Hope—hah! It was the one thing neither he, nor his men, had felt for a very long time. They were the damned. Doomed to death, one way or another. They just preferred to take as many of the murdering French to hell with them as they could. At least they could die like men, if they did so in defence of their country, instead of dancing on the end of a rope.
‘Here they come again, lads,’ he heard Randall shout.
And then came the thunder of hooves. The roar of the guns. The smoke, and the screams, and the mud, and the carnage.
And his men reloaded and fired. And loaded and fired.
And still there was no end to the French.
The next morning
Lady Sarah Latymor rubbed her eyes and peered up at the manger above her head. Could she really make out wisps of straw sticking through the grating, or was it just wishful thinking?
In the stall next to hers, she could hear Castor shuffling about, lipping at whatever provender Pieter had placed in his own manger. She reached out her hand and laid the palm against the partition. Being able to hear her horse, Gideon’s last gift to her, moving about in his stall during the night, had been all that had kept her flayed nerves from giving way altogether. But it looked as though the worst day of her life was over now. She could, at last, make out the pale rectangle of her hand against the planking. Dawn was definitely breaking. And Brussels was quiet. Though Madame le Brun had warned her that French troops might overrun the city during the night, they’d never come. Which meant the Allies must have won. She could come out of hiding.
And continue her quest.
To find out what had really happened to Gideon.
He couldn’t be dead. He was her twin. If his soul had really departed this earth, she would feel it, wouldn’t she? Her stomach twisted and dropped, just as it had when her brother-in-law Lord Blanchards had broken the news. While her sister Gussie had broken down and wept, Sarah had stood there, shaking her head. Grown more and more angry at the way they both just accepted it.
Blanchards had brushed aside her refusal to believe that the hastily scrawled note he held in his hand could possibly be delivering news of that magnitude. He’d practically ordered her to her room, where he no doubt expected her to weep decorously, out of sight, so that he could concentrate on comforting and supporting his wife.
Well, she hadn’t wept. She’d been too angry to weep. That anger had simmered all night and driven her, on Sunday morning, all the way to Brussels, the only place where she was likely to be able to find out what had really happened to Gideon. Had driven her about half a mile along the road to the Forest of Soignes before she’d been beaten back by a troop of Hussars, claiming the French had won the battle, and were right on their heels.

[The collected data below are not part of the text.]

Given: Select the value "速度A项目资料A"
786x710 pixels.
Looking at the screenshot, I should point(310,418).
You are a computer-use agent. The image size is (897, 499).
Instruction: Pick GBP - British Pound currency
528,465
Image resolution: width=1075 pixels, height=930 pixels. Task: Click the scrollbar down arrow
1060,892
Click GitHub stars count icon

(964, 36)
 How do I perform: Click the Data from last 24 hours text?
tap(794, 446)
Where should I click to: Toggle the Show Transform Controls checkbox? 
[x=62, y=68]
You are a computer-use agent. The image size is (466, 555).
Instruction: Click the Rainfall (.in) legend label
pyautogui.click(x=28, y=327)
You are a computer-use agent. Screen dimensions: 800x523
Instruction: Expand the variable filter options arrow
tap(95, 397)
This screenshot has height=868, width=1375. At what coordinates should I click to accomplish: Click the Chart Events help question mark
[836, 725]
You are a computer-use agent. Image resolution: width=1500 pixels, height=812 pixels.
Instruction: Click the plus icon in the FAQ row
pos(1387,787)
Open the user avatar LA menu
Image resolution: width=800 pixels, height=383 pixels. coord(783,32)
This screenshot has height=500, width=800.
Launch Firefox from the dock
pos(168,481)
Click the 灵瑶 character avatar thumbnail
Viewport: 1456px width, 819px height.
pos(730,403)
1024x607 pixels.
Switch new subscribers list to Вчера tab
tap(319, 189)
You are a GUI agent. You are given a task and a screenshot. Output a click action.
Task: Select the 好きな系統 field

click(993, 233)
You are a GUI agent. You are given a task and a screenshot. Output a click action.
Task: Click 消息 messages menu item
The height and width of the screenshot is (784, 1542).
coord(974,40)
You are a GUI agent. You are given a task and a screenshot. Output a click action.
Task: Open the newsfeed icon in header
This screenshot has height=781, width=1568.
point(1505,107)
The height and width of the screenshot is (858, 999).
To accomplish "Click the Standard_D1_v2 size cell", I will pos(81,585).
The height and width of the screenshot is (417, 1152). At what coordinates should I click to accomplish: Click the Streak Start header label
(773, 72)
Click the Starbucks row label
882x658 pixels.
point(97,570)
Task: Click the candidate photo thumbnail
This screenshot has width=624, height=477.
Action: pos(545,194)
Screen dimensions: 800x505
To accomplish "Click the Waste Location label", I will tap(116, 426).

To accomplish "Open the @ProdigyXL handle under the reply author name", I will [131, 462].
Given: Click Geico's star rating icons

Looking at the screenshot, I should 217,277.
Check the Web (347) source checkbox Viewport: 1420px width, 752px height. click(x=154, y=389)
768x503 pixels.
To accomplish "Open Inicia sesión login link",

Hussars, she snorted, sitting up and pushing a hank of hair off her face. What did they know?
As if in agreement, Ben, the dog she’d teamed up with in the wake of the Hussars’ cowardly scramble to safety, sat up, stretched and yawned.
‘Did you have a lovely sleep, Ben?’ she asked as the dog came to swipe his tongue over her face in morning greeting. ‘Yes, you did. You marvellous, fierce creature,’ she added, ruffling his ears. ‘I could feel you lying at my feet all night long and knew that if any Frenchman dared to set one toe inside this stable, you’d bite him with those great big teeth of yours.’ She’d felt safer with him to guard her than she would have done had she had a loaded pistol in her hand.
‘Woof,’ Ben agreed, settling back to give his ear a vigorous scratch with one hind paw.
‘Well, I may not have had a wink of sleep,’ she informed him as she flung her blanket aside, ‘but at least I didn’t waste all those sleepless hours. I have,’ she said, reaching for the jacket of her riding habit, which she’d rolled up and used for a pillow, ‘come up with a plan. We’re going to find Justin.’
She frowned at the jacket. Pale blue velvet was not the ideal material for rolling up and pillowing a lady’s head. Especially not a lady who’d taken refuge in a stable. She shook it, brushed off the straw and slid her arms into the sleeves.
Ben stopped scratching, and gave her a hard stare.
‘It’s no use telling me that now the battle is over, I should go to the authorities and ask them for details,’ she informed him testily. ‘They would simply order me to go home, like a good girl, and wait for official notification. Which would get sent to Blanchards. Well,’ she huffed as she went to rummage in her saddlebag—which she’d draped over the stall door in case she needed it in a hurry—and came up with a comb, ‘they did send notification to Blanchards, didn’t they? And much good it did me.’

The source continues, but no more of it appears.